■ **EXERCISE INSTRUCTIONS**
A. Please list every stage direction in square brackets in the Semantic Knight dialogue, in the order they appear.
B. Carry the Semantic Knight dialogue forward from its last line.

***** PAGE EXTRACT

SEMANTIC KNIGHT: None shall pass without using all sorts of semantic meta-meta-meta-stuff that we will invent Real Soon Now!
HACKER: I have no quarrel with you, good Sir Knight, but I must get my work done on the Web. Stand aside!
SEMANTIC KNIGHT: None shall find anything on the Internet without semantic metadata!
HACKER: So be it!
HACKER and SEMANTIC KNIGHT: Aaah!, hiyaah!, etc.
[HACKER chops the SEMANTIC KNIGHT's first argument off by building efficent statistical/heuristic search engines]
HACKER: Now stand aside, worthy adversary.
SEMANTIC KNIGHT: 'Tis but a scratch.
HACKER: A scratch? Your argument has been cut off!
SEMANTIC KNIGHT: No, it isn't.
HACKER: Well, what's that, then?
SEMANTIC KNIGHT: I've had worse. None shall have an effective syndication network without RDF Site Summaries!
[clang]
Hiyaah!
[clang]
Aaaaaaaah!
[HACKER chops the SEMANTIC KNIGHT's second argument off by building the blogs/RSS/Aggregators/Bloglines/etc. network ]
HACKER: Victory is mine!
SEMANTIC KNIGHT: Have at you!
[kick]
HACKER: Eh. You are indeed brave, Sir Knight, but the fight is mine.
SEMANTIC KNIGHT: Oh, had enough, eh?
HACKER: Look, you stupid &^%$# You've got no arguments left.
SEMANTIC KNIGHT: Yes, I have.
HACKER: Look!
SEMANTIC KNIGHT: Just a flesh wound.
[kick]
HACKER: Look, stop that.
SEMANTIC KNIGHT: You won't be able to get machine-machine services without an ontology to formally describe all the relationships!

**********
***** DATASET ENTRIES

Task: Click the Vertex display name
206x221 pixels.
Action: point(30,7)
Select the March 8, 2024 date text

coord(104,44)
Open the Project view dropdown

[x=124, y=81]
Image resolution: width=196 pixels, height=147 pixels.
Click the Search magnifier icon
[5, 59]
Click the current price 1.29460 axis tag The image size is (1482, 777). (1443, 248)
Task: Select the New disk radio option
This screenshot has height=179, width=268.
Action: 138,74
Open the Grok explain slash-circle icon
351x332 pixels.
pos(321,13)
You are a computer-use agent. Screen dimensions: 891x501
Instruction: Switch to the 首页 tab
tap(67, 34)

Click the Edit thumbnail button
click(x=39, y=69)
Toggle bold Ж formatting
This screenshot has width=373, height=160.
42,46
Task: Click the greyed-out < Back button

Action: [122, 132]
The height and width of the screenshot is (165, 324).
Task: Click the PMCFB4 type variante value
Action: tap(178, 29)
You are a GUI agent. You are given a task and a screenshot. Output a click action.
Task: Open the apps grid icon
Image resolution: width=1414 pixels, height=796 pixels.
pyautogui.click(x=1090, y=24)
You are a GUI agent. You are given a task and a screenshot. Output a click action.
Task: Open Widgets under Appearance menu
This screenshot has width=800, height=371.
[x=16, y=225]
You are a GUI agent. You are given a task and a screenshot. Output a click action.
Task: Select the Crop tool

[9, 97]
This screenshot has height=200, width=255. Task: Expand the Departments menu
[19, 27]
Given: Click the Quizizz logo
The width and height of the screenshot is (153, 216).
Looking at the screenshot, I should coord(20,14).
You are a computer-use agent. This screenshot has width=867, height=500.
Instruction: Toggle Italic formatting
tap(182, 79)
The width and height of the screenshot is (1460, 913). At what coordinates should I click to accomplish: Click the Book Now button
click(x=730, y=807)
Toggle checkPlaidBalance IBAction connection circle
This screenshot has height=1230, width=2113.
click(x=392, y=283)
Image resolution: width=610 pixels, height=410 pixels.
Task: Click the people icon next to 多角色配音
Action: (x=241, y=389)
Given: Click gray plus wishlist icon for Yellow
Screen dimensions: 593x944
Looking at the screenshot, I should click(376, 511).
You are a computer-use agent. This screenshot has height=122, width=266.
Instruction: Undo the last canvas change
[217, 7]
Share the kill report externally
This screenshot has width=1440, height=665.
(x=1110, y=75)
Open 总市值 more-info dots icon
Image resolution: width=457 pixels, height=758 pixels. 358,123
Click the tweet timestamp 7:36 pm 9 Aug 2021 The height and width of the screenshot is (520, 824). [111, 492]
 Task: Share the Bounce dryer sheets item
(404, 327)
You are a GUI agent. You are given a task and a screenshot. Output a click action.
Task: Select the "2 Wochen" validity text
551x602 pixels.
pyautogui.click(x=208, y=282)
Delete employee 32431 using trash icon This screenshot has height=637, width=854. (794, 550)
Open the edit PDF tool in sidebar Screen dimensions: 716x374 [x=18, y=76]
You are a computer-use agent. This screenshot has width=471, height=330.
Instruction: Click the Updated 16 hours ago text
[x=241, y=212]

**********

■ **RESPONSES PER TASK**
A.
[HACKER chops the SEMANTIC KNIGHT's first argument off by building efficent statistical/heuristic search engines]
[clang]
[clang]
[HACKER chops the SEMANTIC KNIGHT's second argument off by building the blogs/RSS/Aggregators/Bloglines/etc. network ]
[kick]
[kick]

B.
[kick]
HACKER: Right!
[whop]
[HACKER chops the SEMANTIC KNIGHT's third argument off by building SOAPy and RESTful services with only implicit semantic descriptions]
SEMANTIC KNIGHT: Right. I'll do you for that!
HACKER: You'll what?
SEMANTIC KNIGHT: Come here!
HACKER: What are you going to do, bleed on me?
SEMANTIC KNIGHT: I'm invincible!
HACKER: You're a looney.
SEMANTIC KNIGHT: The SEMANTIC Knight always triumphs! Have at you! Come on, then. I have an battalion of KR theorists on my side!
[whop]
[HACKER chops the SEMANTIC KNIGHT's last argument off with an army of actual code writers]
SEMANTIC KNIGHT: Oh? All right, we'll call it a draw.
HACKER: Come on, folks, let's go.
SEMANTIC KNIGHT: Oh. Oh, I see. Running away, eh? You yellow ^&^%$s! Come back here and take what's coming to you. I'll bite your legs off!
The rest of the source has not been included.